The configurations are:

conf.diff.cx7a1_4g_gcp_c2s30 (a1) - adds wal_compression=lz4
conf.diff.cx7a2_4g_gcp_c2s30 (a2) - adds backend_flush_after=256kb
conf.diff.cx7a3_4g_gcp_c2s30 (a3) - adds full_page_writes=off (not for production!)
conf.diff.cx7a4_4g_gcp_c2s30 (a4) - adds checkpoint_timeout=1800s, which was already set to 1800s in the base config so this can be ignored
conf.diff.cx7a5_4g_gcp_c2s30 (a5) - adds min_wal_size=16384
conf.diff.cx7a6_4g_gcp_c2s30 (a6) - adds backend_flush_after=256kb, initdb --wal-segsize 256
conf.diff.cx7a7_4g_gcp_c2s30 (a7) - adds max_wal_size=16GB
conf.diff.cx7a8_4g_gcp_c2s30 (a8) - adds shared_buffers=8GB, ignore this, I was just curious about the benefit of doubling shared buffers from the base config
conf.diff.cx7a9_4g_gcp_c2s30 (a9) - adds checkpoint_timeout=900s
conf.diff.cx7a10_4g_gcp_c2s30 (a10) - adds autovacuum_work_mem=256MB
conf.diff.cx7a11_4g_gcp_c2s30 (a11) - adds autovacuum_work_mem=1GB
conf.diff.cx7a12_4g_gcp_c2s30 (a12) - adds wal_buffers=64MB
conf.diff.cx7a13_4g_gcp_c2s30 (a13) - adds wal_buffers=64MB, initdb --wal-segsize 256
conf.diff.cx7a14_4g_gcp_c2s30 (a14) - adds backend_flush_after=1MB
conf.diff.cx7a15_4g_gcp_c2s30 (a15) - adds max_wal_size=32GB
conf.diff.cx7a16_4g_gcp_c2s30 (a16) - adds autovacuum_scale_factor=0.05, autovacuum_insert_scale_factor=0.05
conf.diff.cx7a17_4g_gcp_c2s30 (a17) - reduces bgwriter_lru_maxpages from 5000 to 1000

Results

I start by comparing the impact of the config changes with the results for the base config.

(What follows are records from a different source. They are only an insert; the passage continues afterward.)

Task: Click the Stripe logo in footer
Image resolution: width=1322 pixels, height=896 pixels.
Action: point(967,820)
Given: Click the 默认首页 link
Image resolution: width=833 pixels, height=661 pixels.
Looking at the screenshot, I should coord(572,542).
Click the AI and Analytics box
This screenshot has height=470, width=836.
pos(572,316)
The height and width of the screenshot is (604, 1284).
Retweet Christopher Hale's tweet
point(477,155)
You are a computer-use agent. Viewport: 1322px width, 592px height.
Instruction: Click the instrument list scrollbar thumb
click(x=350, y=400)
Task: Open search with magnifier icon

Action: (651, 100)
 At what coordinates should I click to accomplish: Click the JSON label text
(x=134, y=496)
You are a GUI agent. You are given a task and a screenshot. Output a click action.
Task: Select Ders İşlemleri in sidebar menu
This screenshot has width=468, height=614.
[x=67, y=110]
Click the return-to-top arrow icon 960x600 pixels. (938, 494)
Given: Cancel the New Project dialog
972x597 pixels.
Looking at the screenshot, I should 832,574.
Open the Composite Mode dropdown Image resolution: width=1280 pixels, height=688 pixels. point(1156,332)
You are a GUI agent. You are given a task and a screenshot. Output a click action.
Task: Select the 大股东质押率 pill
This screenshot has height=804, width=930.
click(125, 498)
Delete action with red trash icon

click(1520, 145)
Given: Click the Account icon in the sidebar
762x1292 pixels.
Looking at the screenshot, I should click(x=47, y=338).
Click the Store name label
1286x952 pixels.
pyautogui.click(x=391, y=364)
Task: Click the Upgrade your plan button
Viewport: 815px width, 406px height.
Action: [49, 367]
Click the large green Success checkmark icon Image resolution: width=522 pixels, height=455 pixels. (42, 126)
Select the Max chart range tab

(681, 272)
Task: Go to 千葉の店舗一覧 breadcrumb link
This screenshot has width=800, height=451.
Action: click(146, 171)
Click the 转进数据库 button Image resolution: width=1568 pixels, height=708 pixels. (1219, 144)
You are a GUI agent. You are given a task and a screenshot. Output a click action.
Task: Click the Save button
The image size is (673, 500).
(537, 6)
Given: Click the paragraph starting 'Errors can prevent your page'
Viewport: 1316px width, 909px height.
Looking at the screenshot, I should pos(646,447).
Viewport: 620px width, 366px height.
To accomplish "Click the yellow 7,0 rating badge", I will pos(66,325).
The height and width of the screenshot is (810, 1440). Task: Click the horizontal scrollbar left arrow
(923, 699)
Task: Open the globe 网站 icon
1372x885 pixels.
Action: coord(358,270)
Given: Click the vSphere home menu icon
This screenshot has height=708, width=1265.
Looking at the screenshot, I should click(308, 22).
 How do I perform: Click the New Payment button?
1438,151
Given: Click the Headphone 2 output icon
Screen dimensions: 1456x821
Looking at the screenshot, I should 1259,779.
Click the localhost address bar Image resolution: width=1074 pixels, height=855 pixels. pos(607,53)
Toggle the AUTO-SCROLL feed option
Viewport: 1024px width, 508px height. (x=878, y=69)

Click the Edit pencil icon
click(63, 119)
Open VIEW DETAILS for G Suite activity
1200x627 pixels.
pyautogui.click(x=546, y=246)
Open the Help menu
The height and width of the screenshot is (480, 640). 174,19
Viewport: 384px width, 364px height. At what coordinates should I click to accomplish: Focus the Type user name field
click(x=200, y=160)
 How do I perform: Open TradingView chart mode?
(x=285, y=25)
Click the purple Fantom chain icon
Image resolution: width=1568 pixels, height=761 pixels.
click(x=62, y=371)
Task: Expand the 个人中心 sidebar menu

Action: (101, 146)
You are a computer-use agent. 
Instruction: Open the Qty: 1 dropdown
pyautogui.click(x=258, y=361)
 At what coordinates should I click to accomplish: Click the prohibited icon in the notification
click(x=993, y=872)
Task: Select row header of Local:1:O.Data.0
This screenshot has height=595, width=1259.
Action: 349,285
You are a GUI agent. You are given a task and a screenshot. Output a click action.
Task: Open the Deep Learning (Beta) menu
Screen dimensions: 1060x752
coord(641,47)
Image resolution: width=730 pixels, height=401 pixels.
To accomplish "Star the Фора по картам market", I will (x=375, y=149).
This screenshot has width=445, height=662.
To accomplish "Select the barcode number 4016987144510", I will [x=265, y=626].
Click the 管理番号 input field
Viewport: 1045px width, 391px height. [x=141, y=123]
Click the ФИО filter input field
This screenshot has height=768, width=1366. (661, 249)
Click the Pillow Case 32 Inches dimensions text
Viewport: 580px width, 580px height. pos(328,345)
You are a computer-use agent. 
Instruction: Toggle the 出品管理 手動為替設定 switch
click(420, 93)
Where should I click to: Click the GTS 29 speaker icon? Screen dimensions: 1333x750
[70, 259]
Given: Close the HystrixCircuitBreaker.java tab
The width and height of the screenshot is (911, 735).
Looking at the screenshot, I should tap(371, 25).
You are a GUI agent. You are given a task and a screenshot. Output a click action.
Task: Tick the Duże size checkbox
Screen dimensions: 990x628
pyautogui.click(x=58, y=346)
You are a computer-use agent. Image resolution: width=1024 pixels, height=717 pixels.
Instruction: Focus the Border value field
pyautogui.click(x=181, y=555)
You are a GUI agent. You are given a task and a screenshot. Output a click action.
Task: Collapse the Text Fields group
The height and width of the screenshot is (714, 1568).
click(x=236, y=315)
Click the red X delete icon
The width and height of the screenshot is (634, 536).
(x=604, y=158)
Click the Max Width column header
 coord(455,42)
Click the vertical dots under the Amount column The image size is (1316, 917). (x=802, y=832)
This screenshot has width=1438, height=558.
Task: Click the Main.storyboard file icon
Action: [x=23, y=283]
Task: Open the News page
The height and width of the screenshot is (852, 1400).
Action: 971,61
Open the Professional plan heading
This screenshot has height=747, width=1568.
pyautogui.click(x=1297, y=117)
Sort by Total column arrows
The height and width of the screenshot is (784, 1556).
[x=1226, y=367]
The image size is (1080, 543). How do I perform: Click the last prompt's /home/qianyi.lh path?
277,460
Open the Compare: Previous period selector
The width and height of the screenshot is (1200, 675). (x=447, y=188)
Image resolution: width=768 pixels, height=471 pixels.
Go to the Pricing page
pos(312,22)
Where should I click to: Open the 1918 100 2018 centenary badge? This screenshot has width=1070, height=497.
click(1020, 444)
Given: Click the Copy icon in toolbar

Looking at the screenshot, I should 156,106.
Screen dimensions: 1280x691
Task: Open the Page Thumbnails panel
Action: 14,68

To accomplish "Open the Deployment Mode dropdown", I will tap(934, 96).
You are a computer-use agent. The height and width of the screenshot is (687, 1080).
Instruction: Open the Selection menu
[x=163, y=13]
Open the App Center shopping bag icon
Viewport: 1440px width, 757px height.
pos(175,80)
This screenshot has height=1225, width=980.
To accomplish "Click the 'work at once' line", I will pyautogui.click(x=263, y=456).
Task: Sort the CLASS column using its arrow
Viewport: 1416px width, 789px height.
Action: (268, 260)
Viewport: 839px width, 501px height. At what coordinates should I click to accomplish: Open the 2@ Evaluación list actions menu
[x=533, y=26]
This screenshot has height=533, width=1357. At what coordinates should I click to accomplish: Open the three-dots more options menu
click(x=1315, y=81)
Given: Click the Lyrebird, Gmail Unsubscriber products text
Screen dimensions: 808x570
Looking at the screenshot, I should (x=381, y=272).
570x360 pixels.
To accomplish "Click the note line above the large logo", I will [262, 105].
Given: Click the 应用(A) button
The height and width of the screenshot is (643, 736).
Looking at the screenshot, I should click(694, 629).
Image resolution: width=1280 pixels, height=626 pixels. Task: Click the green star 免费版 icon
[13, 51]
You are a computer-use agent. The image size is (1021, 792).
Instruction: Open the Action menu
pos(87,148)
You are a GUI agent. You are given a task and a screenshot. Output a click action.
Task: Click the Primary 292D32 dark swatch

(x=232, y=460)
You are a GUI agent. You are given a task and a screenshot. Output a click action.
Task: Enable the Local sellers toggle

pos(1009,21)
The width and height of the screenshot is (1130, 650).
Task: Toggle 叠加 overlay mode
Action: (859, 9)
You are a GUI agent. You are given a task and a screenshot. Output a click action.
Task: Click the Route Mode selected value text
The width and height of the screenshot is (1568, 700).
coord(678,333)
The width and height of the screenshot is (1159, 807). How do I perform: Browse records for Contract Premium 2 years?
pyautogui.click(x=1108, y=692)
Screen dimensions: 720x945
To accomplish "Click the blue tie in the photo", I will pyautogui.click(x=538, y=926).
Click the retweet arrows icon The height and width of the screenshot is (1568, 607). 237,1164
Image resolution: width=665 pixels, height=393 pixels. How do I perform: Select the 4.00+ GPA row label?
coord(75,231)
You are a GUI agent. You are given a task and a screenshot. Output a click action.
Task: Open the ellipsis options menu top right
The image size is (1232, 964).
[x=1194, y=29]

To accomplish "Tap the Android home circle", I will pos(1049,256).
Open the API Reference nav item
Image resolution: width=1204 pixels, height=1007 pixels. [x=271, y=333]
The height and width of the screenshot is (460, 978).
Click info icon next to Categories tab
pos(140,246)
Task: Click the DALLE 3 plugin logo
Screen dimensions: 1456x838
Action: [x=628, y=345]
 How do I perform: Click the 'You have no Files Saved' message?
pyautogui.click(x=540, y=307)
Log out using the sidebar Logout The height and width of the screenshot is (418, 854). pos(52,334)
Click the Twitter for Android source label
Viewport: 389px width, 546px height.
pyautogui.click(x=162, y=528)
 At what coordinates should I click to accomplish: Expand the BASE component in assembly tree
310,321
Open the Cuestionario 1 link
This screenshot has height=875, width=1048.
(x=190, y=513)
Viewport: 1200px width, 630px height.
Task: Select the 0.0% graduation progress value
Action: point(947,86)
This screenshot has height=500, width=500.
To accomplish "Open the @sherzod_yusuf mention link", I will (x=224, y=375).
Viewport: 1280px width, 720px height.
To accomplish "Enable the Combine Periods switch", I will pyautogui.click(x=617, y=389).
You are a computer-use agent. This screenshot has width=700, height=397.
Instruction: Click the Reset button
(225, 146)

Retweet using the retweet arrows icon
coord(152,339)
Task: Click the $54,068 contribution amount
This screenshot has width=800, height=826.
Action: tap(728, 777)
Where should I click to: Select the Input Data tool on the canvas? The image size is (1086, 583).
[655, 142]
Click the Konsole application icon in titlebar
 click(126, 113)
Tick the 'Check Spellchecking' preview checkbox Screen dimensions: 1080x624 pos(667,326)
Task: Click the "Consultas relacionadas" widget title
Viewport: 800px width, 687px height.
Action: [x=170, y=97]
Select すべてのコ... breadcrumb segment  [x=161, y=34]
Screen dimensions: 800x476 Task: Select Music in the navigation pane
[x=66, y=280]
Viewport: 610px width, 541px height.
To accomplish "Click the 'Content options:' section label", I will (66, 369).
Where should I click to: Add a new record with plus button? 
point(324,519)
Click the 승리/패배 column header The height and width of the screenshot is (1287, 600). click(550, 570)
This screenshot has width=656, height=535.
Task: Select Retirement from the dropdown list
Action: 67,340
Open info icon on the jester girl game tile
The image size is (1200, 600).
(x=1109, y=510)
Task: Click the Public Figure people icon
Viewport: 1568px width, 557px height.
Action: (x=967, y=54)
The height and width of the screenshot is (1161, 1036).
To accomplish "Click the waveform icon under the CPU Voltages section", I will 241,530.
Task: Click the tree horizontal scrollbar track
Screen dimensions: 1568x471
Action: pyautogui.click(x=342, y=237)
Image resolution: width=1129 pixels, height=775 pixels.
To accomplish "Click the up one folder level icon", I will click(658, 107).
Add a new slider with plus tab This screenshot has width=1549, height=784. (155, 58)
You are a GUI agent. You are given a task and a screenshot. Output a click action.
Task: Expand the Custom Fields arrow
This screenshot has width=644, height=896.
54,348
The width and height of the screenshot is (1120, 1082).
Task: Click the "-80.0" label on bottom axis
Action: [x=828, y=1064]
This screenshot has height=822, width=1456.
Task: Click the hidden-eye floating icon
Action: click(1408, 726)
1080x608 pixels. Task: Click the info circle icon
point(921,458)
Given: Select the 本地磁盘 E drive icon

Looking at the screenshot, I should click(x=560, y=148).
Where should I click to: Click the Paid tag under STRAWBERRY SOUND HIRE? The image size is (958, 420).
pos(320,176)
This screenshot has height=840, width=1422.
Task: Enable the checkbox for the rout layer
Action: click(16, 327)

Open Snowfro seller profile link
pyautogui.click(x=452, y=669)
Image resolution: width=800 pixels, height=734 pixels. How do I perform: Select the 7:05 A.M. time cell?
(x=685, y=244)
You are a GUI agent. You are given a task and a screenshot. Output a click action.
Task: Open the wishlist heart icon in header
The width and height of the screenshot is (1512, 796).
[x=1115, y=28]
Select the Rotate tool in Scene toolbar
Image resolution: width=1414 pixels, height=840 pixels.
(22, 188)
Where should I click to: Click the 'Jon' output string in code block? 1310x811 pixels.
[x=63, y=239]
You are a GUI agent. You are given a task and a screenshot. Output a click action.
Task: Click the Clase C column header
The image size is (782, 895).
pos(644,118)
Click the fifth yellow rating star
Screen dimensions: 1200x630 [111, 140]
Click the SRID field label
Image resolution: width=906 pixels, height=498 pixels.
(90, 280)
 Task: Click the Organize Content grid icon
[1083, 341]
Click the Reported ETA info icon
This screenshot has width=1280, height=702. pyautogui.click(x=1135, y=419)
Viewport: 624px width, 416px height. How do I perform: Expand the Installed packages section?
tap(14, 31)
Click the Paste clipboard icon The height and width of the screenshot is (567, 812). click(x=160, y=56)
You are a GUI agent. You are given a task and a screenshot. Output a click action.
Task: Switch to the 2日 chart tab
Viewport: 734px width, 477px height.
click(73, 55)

The summary is here. Relative to the base config the a1 config provides the largest improvement to average throughput for l.i1 (from 110299 to 122963 inserts/s).

Next I consider the impact on worst-case response time for inserts (see here). About half of the configs have either no impact or a minor impact on that compared to the base config. Some of the configs (a6, a11, a12, a13, a14, a15) make the worst-case insert time much worse.

Finally, I look at the charts for per-second insert rates vs time (see here). From that the a1 config makes the graph look much better and the a16 config has a minor benefit. The results are here for base, a1 and a16.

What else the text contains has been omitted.